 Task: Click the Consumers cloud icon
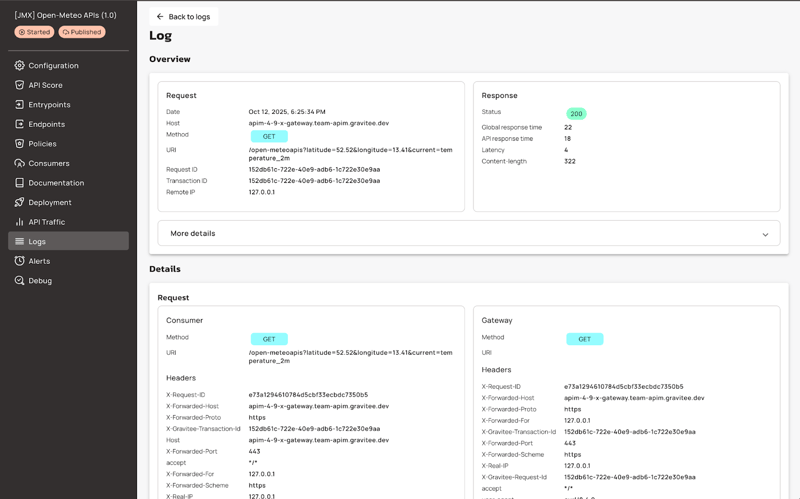click(x=19, y=163)
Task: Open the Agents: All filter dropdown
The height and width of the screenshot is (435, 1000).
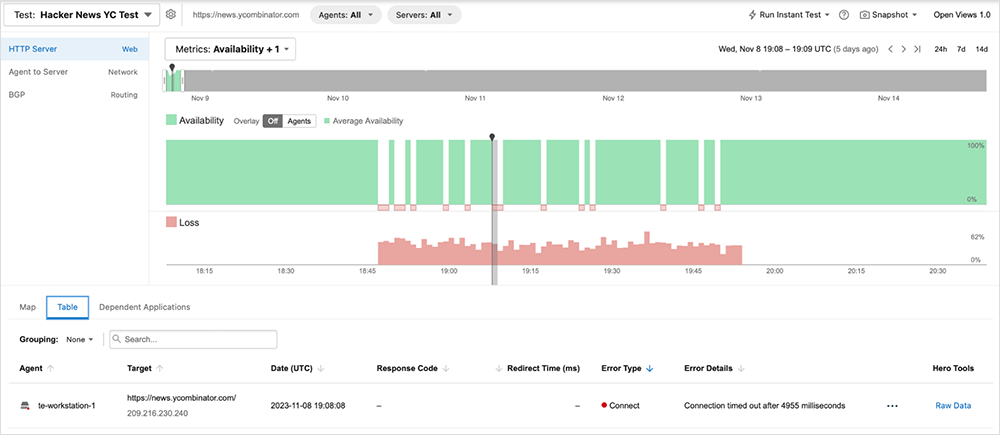Action: [x=345, y=15]
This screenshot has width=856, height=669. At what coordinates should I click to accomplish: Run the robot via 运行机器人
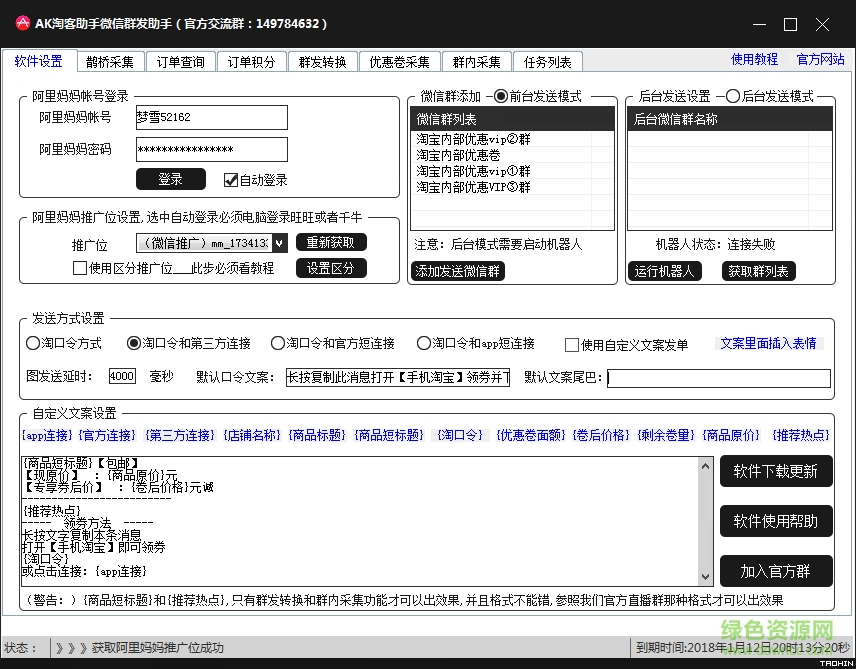pyautogui.click(x=664, y=270)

★ ★ ★ ★ ★ ★ ★

• **About this exercise**
Every word of the material above should be copied exactly; no pictures.

• **Exercise output**
 Task: Click the Consumers cloud icon
click(x=19, y=163)
Task: Open the Agents: All filter dropdown
The height and width of the screenshot is (435, 1000).
Action: [x=345, y=15]
This screenshot has width=856, height=669. At what coordinates should I click to accomplish: Run the robot via 运行机器人
pyautogui.click(x=664, y=270)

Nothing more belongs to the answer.